Monday, May 30, 2005

MORE RUBBISH ON TELEVISION

“I don’t get out to church much – it’s my age you know – but I always watch Songs of Praise on Sunday nights”

I do not know how many times I have heard that from people who describe themselves as “church members”. Even the bit about age is consistent. I think of several people who first offered that excuse 20 years ago, which means that they were then the age I am now, and they thought then it was no age to be going out to church on a Sunday evening – if you follow me.

I need to explain.

Songs of Praise is one of the BBC’s great success stories. Its format is utterly predictable. TV cameras descend on a church which is highly telegenic. (This being television, “church” must be understood as a building.) Occasionally the gathering place will be plain but that case there will be large numbers of people (telegenic people of course) – say, at a convention. Behind the scenes the people of Little Cupcake on the Wolds will have been drilled by local musicians so that they can sing a dozen well-known hymns with great gusto. Sundry choirs will have been imported for the day. The TV company arrives and a recording is made. Many years ago when I was green and in my salad days I attended just such a recording. It was about as much like a church service as the New York Marathon is like a jog round the park. The programme has not really changed over decades and the show goes on and on and on. There will be the interview with the local hero, the biography of the person with a disability who has triumphed through their faith, the old dear who will say how nice the community is and a couple of other human interest inserts.

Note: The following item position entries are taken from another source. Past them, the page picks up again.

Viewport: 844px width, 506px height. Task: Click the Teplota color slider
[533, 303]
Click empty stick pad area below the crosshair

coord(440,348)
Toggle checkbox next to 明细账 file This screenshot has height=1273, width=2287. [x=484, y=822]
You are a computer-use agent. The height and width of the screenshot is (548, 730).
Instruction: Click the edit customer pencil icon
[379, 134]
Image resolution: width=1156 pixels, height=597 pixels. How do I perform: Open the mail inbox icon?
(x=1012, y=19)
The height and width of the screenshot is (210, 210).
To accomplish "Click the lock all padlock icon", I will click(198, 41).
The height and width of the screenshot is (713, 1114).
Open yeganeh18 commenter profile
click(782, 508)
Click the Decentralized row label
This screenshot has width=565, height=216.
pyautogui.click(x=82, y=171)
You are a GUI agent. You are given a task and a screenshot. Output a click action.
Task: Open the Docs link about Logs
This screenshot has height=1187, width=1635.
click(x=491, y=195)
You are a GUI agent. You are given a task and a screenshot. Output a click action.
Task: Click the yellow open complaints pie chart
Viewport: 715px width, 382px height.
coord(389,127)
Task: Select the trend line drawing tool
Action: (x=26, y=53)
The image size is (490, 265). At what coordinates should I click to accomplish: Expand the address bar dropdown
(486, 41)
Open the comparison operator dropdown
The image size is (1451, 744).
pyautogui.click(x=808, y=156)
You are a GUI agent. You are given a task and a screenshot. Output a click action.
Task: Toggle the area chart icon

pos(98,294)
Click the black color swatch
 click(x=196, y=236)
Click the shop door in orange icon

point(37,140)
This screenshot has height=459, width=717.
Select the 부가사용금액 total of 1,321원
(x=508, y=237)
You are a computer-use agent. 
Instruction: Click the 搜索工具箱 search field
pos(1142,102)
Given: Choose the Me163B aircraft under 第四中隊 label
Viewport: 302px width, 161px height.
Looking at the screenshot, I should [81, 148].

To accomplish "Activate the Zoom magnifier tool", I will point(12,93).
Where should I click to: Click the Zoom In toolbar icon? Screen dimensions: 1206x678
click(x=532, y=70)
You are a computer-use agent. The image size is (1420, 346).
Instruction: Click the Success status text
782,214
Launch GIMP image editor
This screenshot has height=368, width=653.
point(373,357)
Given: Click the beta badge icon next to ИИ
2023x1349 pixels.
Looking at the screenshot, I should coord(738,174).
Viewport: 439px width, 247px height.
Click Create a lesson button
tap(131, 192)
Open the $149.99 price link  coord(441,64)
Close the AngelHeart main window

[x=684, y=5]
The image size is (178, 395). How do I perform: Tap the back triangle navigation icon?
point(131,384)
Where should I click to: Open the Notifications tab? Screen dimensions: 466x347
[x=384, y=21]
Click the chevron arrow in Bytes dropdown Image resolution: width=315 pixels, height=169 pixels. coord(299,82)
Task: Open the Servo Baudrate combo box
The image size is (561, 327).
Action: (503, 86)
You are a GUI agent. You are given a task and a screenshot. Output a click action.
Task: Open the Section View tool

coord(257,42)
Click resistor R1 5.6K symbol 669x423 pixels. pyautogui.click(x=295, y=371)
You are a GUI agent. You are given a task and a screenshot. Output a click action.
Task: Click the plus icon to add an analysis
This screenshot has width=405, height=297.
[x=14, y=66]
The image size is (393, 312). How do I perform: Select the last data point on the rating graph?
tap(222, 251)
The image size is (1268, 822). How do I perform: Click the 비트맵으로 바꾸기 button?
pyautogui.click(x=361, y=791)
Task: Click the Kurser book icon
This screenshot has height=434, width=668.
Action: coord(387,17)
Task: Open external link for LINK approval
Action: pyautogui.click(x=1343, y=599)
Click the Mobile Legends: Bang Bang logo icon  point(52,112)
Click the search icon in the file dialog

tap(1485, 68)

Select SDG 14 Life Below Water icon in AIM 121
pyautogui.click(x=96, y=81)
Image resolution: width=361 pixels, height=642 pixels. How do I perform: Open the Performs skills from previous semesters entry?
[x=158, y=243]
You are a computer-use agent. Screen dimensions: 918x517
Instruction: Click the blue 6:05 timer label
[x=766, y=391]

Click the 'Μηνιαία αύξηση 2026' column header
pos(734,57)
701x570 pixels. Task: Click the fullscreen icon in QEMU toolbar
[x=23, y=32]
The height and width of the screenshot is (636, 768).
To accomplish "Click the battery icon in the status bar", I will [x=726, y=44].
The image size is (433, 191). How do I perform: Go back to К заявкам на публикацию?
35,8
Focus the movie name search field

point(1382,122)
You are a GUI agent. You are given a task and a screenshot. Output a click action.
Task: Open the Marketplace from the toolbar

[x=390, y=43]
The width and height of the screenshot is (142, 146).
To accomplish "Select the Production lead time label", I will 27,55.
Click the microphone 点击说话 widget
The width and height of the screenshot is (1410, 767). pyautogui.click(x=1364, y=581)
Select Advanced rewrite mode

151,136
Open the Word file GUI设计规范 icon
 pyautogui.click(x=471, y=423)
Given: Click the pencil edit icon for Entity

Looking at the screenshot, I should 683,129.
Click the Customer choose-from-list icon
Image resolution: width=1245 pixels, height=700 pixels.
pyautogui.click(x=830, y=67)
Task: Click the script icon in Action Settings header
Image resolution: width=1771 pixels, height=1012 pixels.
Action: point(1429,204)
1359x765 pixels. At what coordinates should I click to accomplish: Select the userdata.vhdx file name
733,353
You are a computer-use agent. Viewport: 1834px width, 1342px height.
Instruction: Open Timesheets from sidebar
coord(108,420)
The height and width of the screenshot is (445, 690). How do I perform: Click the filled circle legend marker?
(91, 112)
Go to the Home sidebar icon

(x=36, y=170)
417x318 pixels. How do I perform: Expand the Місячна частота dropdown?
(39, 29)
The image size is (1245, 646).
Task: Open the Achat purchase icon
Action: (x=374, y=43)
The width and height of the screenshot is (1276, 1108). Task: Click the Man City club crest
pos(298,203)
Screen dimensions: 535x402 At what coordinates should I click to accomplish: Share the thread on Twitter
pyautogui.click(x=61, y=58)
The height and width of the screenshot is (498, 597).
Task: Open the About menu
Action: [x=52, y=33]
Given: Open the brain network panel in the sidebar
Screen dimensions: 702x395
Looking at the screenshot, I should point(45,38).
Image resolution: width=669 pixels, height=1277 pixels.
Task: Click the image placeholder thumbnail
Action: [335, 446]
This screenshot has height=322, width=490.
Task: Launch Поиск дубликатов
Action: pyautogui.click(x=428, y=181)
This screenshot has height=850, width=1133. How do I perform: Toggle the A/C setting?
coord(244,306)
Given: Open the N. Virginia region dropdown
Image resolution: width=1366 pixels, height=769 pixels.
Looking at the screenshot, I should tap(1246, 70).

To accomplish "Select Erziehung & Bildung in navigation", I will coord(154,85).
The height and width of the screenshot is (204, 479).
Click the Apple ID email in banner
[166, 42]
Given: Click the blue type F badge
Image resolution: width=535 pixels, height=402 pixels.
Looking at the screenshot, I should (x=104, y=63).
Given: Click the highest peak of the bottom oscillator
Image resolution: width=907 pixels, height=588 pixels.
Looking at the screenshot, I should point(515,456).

This is just about all the religious broadcasting we in the UK get. You will search our airwaves in vain for a “normal” or even “abnormal” service. Apart from some obscure cable or satellite channels hidden in the dark recesses of the ether we do not have religious broadcasting. On my first visit to the USA I was amazed at the endless selection of services I could spectate on my friend’s 140 channel TV set. Flamboyant African-American clergymen in dramatic costumes; impassioned second division televangelists screaming abuse at the devil; people falling over; priests incanting in foreign languages; the list goes on and on.

I hate them all.

Perhaps I should not use that word. But they do rouse passions in me. Why?

They appeal to the spirit of inertia that lies dormant in most of us. Why should a body make its way to church if it can be watched at home? This is bad for the church and it is bad for the professing believer. It is bad for the church because (reduction ad absurdum) if everyone did it there would be no church, and the TV company would have to fill 40 minutes on a Sunday evening with something else. It is bad for the believer because spectating religion is just that – a spectator sport. If you can drink coffee and polish your shoes whilst watching Songs of Praise you are not engaging with God with your heart and soul and strength and mind and you will not know what blessing is.

Such programmes create a completely false impression of church. They represent church as a polished musical performance, a canon of about 15 hymns, and a crowd of happy smiling people. If the viewer comes to a real church they find a rough edges to the music, some distinctly non-telegenic people, and a whole load of stuff that is boring (the secretary giving some notices), arcane (the way the offering is taken), and mentally demanding (a sermon).

A friend of mine believes the remedy is to broadcast “ordinary” services. To describe any service as ordinary is to my mind an own goal – but let that pass. I disagree with him because it would still be spectator sport and worship of God can only be participatory. Without participation it is empty. I also agree with the TV producers – it is not good broadcasting material. At least Songs of Praise is well done and if God must be put on the box the programme should be good quality.

In an age where the slick and professional is lauded indiscriminately I want to tell it from the housetops: get yourself into a real church. There may only be 72 people in the building; the pastor might not be a brilliant preacher (or equally he might be excellent but have just spent a night with a couple whose infant child died); the congregation may have all the same wrinkles and flaws that you do but something wonderful can happen – if you are open to it. You can encounter God. How do I know? Because Jesus promised.

One Sunday, many years ago, I sat in a little Baptist Church. The service was exactly as it always was. The congregation was as they always were. Next to me was a student friend: an Anglican I had persuaded to come to the Baptists because they don’t eat their young and are not really a sect, honest. Hugh, the preacher, was brilliant. Well normally he was brilliant but this Sunday he was awful. If this had been TV religion he would have been severely edited. I winced and fidgeted my way through 65 minutes of anguish. The hymns went wrong; it was a deputy organist at the ivories and as an organist she made a assistant steward. Hugh spoke for several decades and I couldn’t make head or tail of his ramblings. Towards the end I turned to Christ who was in tears. Being the spiritually sensitive soul I am I asked if he was ill. “Leave me alone” he sobbed. As the congregation filtered out a few concerned people asked if he was OK and I made reassuring noises. You have got there much quicker than I did that night. Chris – high church, stuffed-shirt, aloof Chris had been converted. Surely God was in this place and I did not know it.

That is the point: God is in these places – the old cold stone buildings, and the rickety clap-board huts, and the old halls with their defective and unprofessional worshippers. And God is saving a people for himself and none of it is on TV.

Away with TV religion! God is where his people meet. Hallelujah!